Tariff slows US pork exports to Mexico
November 22, 2010
by Bryan Salvage
Mexico is the leading destination for U.S. pork exports by volume and the second-largest market next to Japan in terms of value. Exports to Mexico set an all-time record in 2009 and appeared to be headed for another record performance this year. But export activity slowed in September, and one major factor may have been the 5% tariff imposed by Mexico as a result of the North American Free-Trade Agreement (NAFTA) trucking dispute.
In comparing September to August, total US pork and pork variety-meat exports to Mexico fell by approximately 12%. But exports of hams and shoulders – the cuts subject to the new tariff – dropped by more than 20%. Meanwhile, Canada’s pork exports to Mexico – which are not subject to the tariff – increased by more than 30%.
It is difficult to draw solid conclusions based on only one month’s results, but those who downplayed the significance of the tariff may have underestimated its impact, said Philip Seng, US Meat Export Federation president and CEO.

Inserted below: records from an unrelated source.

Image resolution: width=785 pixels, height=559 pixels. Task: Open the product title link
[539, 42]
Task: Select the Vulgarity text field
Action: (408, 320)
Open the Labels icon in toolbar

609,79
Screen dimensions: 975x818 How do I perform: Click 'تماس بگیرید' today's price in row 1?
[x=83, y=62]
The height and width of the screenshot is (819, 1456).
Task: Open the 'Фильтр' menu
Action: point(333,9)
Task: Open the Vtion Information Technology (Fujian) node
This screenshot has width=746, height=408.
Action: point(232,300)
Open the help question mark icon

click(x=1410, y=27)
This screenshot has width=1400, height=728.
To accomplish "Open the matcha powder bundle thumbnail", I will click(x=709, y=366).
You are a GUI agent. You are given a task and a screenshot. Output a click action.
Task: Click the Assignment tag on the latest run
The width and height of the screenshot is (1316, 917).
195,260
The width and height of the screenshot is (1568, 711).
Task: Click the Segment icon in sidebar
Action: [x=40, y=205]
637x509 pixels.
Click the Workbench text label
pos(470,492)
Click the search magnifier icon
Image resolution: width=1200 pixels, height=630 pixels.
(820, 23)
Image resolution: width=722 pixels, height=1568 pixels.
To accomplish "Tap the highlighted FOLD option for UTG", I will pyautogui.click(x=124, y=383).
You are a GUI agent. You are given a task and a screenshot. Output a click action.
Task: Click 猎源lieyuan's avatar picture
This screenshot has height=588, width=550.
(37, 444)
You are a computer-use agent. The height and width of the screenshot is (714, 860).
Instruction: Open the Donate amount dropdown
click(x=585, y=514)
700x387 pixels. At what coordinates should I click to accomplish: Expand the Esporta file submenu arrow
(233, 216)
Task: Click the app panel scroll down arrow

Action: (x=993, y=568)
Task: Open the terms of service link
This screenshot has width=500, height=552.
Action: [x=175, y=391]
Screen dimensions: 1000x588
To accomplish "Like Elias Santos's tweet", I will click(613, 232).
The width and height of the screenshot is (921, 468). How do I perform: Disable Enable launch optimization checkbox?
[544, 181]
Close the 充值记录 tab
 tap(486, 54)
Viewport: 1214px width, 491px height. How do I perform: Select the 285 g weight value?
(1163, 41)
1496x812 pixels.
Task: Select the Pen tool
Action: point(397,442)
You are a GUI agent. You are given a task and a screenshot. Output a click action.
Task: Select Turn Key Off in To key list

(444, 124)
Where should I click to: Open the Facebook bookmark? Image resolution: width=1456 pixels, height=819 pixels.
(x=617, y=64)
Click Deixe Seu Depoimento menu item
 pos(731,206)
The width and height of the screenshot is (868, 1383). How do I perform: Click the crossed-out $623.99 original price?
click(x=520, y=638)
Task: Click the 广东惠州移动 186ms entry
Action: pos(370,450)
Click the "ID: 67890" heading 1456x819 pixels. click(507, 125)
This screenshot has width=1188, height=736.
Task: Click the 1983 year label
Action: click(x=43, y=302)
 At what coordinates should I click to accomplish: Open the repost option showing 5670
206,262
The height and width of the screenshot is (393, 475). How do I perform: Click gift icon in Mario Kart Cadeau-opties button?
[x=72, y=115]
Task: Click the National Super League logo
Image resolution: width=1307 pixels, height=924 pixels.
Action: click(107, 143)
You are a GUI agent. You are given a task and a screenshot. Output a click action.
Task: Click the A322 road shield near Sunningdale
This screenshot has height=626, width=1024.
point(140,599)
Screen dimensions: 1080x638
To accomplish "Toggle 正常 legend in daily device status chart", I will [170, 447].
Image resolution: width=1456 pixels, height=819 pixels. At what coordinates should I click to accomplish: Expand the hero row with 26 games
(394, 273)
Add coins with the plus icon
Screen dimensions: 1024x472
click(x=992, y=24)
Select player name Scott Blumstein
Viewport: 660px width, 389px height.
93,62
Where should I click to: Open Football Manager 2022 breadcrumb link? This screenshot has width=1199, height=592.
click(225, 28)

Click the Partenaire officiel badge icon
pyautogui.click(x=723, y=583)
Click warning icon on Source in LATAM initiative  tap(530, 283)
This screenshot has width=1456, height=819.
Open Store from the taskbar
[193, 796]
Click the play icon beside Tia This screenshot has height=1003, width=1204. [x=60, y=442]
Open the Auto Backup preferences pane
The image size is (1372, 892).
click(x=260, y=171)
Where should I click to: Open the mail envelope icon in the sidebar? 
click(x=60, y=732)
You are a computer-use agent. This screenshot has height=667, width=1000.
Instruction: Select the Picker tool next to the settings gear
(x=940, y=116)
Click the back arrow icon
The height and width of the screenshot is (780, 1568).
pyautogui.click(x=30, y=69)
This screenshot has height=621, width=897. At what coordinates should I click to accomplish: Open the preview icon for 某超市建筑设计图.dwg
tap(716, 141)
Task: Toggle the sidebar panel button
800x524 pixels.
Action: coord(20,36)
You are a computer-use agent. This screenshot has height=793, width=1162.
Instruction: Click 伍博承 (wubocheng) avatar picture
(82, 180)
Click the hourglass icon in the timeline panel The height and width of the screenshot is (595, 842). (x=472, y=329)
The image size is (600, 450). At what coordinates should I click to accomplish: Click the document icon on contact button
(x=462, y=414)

“Mexico right now is the leading market as far as our total pork export volume is concerned,” Seng said. “On the other hand, this imposition of this duty on trucking that was imposed last August at 5% does have an impact. For example, you’re talking about a market that’s very price-sensitive and anything that would raise our prices vis a vis Canada would be a setback. Basically, that 5% nullifies the trade advantage we have in dealing with Mexico. In many ways, this is a disadvantage to US industry and I think the numbers in September versus August is starting to bear that out.”
The US’s main pork competitor to Mexico is Canada and Canada’s exports rose sharply this September. Seng points out this came at a time when the Canadian dollar actually gained strength compared to the US dollar.
“Although the Canadian dollar has increased vis a vis the dollar and the peso increased vis a vis the dollar, still the fact that you’ve had an increase in the duty that has probably been more pronounced as far as impacting the trade situation,” Seng said. “It’s unfortunate, but this is a situation we’re dealing with right now. And as we look at this, just August vs. September the number is down 20% from where we were so that is a significant impact in just a month’s time.”